Quando comparado o percentil de peso da última ultrassonografia, este foi mais alto para o grupo não RCF. Portanto, em idade gestacional mais tardia, a caracterização do grupo de falso-positivos ficou mais acurada. No grupo não RCF, em 25 casos (52,1%) verificou-se a presença de pelo menos 1 exame de ultrassonografia com percentil maior que 10 durante o seguimento no serviço, enquanto no grupo RCF isso ocorreu em 83 casos (29,8%). Nesse subgrupo de pacientes, a idade gestacional do grupo não RCF foi mais tardia (33,5x31,5 semanas) e apresentou diferença significante. O grupo de falso-positivos, portanto, apresentou maior probabilidade de ter pelo menos um exame ultrassonográfico superior ao percentil 10 até o parto31.

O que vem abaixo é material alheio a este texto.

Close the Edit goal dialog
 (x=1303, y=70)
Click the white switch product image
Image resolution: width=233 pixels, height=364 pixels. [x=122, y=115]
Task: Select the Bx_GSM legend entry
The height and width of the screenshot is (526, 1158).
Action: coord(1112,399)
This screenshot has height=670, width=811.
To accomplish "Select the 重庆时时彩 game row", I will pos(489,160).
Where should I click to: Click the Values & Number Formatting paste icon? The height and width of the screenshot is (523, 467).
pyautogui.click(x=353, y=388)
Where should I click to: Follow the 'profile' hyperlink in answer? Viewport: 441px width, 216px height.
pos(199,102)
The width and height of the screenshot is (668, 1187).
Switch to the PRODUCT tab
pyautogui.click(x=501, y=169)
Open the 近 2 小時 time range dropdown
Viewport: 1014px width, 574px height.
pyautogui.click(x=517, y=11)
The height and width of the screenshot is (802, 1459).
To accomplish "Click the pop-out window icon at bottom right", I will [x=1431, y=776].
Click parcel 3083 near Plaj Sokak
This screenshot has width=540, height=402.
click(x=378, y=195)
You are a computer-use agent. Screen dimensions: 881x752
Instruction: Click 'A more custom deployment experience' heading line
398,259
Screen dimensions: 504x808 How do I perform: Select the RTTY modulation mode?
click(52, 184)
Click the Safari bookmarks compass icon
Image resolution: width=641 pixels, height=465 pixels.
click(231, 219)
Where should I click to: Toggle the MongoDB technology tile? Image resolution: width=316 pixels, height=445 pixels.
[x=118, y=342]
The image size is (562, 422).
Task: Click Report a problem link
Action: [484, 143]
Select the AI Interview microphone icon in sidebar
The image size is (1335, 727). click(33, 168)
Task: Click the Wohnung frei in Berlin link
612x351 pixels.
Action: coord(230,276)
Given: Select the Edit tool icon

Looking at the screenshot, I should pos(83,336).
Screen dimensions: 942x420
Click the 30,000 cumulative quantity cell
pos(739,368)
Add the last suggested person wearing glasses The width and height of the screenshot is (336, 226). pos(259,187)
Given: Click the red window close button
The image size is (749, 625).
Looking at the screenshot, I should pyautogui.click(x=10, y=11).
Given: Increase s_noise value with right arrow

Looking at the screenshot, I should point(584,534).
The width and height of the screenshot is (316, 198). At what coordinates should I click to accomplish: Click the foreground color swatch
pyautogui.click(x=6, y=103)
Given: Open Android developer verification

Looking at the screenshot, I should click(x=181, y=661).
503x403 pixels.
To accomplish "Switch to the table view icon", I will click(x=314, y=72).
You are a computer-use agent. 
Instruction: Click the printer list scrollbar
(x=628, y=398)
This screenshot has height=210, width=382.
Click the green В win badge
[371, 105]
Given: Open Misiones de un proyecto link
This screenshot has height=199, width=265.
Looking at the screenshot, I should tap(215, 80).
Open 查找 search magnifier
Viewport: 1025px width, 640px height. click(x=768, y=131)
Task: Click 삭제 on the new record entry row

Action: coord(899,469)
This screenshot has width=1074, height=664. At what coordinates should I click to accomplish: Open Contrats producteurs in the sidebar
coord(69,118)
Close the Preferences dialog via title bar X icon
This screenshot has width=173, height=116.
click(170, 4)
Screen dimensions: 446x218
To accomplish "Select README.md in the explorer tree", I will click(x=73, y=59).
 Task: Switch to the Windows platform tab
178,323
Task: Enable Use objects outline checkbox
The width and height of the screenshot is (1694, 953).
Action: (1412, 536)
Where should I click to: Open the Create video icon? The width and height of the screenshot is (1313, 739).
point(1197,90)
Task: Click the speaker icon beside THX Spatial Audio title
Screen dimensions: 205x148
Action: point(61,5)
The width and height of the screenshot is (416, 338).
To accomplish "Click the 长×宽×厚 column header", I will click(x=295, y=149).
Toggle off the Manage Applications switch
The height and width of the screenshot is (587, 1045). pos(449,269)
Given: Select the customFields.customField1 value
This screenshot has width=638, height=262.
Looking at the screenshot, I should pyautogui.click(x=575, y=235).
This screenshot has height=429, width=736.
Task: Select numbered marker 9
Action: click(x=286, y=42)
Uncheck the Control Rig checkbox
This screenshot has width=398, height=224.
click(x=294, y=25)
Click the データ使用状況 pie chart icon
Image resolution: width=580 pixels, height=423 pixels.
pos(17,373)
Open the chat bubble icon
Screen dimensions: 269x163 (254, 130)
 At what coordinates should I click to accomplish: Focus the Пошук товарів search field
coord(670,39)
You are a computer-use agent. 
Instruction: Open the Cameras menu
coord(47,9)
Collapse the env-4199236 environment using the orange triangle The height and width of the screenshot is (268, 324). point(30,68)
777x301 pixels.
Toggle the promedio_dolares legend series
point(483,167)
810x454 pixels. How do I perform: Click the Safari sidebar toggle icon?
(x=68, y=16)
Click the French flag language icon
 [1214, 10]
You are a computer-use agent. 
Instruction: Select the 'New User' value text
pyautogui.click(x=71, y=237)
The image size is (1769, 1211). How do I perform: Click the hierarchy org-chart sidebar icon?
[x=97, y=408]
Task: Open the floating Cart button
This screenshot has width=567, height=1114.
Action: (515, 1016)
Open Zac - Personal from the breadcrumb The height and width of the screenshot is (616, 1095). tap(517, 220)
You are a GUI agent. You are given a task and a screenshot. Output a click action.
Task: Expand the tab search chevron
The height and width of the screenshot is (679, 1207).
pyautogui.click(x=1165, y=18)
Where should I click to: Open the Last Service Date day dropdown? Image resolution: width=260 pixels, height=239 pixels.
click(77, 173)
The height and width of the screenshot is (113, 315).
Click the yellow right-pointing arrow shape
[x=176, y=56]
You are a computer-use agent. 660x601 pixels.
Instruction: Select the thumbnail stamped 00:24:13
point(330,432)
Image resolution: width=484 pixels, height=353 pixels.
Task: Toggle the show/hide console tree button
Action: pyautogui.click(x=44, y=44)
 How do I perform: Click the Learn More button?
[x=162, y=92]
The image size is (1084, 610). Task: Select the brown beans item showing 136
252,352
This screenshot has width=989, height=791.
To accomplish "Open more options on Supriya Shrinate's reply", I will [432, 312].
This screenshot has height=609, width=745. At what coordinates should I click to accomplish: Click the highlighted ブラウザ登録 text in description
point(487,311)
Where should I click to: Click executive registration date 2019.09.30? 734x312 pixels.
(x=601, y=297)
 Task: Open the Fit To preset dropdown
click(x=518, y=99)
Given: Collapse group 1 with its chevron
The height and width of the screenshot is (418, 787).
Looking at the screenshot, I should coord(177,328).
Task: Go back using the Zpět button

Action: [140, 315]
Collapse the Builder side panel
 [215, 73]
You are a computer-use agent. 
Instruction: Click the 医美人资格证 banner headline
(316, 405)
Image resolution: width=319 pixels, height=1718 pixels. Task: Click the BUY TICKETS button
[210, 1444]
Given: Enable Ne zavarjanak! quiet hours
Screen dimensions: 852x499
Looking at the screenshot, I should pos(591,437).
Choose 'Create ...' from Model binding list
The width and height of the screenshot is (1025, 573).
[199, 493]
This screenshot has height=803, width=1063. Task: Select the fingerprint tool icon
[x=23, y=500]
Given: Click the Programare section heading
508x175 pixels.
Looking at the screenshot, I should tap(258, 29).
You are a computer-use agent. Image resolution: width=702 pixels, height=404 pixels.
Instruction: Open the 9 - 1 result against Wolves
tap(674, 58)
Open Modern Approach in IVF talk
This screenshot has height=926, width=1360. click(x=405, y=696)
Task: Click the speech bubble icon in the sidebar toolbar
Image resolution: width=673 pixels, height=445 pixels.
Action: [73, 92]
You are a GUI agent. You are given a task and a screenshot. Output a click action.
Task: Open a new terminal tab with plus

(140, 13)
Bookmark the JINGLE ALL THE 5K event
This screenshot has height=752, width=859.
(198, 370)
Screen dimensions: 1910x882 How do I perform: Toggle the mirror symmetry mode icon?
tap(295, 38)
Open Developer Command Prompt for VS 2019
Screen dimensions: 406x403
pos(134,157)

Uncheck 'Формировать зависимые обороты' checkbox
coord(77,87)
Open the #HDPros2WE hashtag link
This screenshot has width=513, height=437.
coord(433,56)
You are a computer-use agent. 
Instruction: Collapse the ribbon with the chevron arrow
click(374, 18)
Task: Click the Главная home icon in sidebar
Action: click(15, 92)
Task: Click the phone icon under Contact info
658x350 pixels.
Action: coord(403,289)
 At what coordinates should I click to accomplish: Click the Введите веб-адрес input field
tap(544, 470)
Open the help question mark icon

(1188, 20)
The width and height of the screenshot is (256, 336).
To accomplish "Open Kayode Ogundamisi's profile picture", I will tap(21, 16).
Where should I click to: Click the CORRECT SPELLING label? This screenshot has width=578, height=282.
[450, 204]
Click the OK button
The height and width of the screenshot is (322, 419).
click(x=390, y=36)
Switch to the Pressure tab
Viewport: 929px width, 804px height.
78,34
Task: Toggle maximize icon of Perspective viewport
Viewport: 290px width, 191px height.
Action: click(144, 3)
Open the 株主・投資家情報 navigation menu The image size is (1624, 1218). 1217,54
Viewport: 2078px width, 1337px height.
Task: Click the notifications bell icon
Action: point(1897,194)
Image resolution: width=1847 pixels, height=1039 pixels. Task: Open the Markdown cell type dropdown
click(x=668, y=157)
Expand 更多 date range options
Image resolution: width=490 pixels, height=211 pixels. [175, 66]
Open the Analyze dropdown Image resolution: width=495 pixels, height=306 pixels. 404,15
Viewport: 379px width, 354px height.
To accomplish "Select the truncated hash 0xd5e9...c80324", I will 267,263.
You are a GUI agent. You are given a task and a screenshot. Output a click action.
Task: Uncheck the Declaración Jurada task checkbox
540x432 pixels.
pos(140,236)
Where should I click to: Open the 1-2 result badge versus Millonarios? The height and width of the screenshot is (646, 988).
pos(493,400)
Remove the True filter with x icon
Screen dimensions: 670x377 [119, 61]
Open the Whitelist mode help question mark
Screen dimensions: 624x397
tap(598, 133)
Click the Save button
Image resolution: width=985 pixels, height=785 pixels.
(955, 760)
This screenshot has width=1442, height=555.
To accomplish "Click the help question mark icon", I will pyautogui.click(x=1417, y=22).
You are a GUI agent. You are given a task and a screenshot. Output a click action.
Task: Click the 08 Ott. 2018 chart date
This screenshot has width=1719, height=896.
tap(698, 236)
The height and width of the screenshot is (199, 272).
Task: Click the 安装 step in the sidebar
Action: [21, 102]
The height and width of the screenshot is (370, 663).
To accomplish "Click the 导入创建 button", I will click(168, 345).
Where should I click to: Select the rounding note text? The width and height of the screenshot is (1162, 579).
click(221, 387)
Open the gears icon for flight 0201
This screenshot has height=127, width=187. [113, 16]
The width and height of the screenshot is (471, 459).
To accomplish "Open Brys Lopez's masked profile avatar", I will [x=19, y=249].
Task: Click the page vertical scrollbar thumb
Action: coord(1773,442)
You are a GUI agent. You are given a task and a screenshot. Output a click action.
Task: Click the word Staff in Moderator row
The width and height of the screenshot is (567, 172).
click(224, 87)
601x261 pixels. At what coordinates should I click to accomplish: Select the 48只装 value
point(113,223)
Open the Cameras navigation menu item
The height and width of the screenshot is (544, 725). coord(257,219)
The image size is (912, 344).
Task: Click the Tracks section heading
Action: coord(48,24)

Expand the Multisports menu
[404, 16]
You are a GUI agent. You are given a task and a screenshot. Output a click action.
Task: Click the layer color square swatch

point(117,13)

Na primeira consulta no Setor de Baixo Peso Fetal, em quase 67% dos casos do grupo de falso-positivos a medida da altura uterina na primeira consulta mostrou correlação com o peso de nascimento, e em 56% dos casos do grupo de RCF houve essa correlação. Um estudo que comparou a medida da altura uterina com a ultrassonografia mostrou sensibilidade de 76 e 83%, respectivamente, para a predição da RCF no 3º trimestre da gestação, mas sem demonstrar diferença estatística significativa32. Outro estudo, que avaliou a validade da estimativa do peso fetal por método baseado na altura uterina (regra de Johnson), não apresentou diferença do ponto de vista estatístico com a estimativa ultrassonográfica do cálculo do peso ao nascer33. Devemos valorizar, portanto, métodos clínicos em relação a esse diagnóstico e não considerar apenas a ultrassonografia, mesmo sendo o método mais importante34.
Nosso estudo aponta para alguns fatores relacionados ao diagnóstico incorreto de RCF. O impacto desse falso diagnóstico, porém, pode ser difícil de ser mensurado. No presente estudo, a realização do exame ultrassonográfico nas últimas semanas de gestação foi capaz de afastar o erro diagnóstico para a RCF, e a medida da altura uterina foi também importante para essa diferenciação. Métodos diagnósticos mais bem empregados podem otimizar recursos humanos e financeiros e contribuir para uma taxa menor de resultados falso-positivos.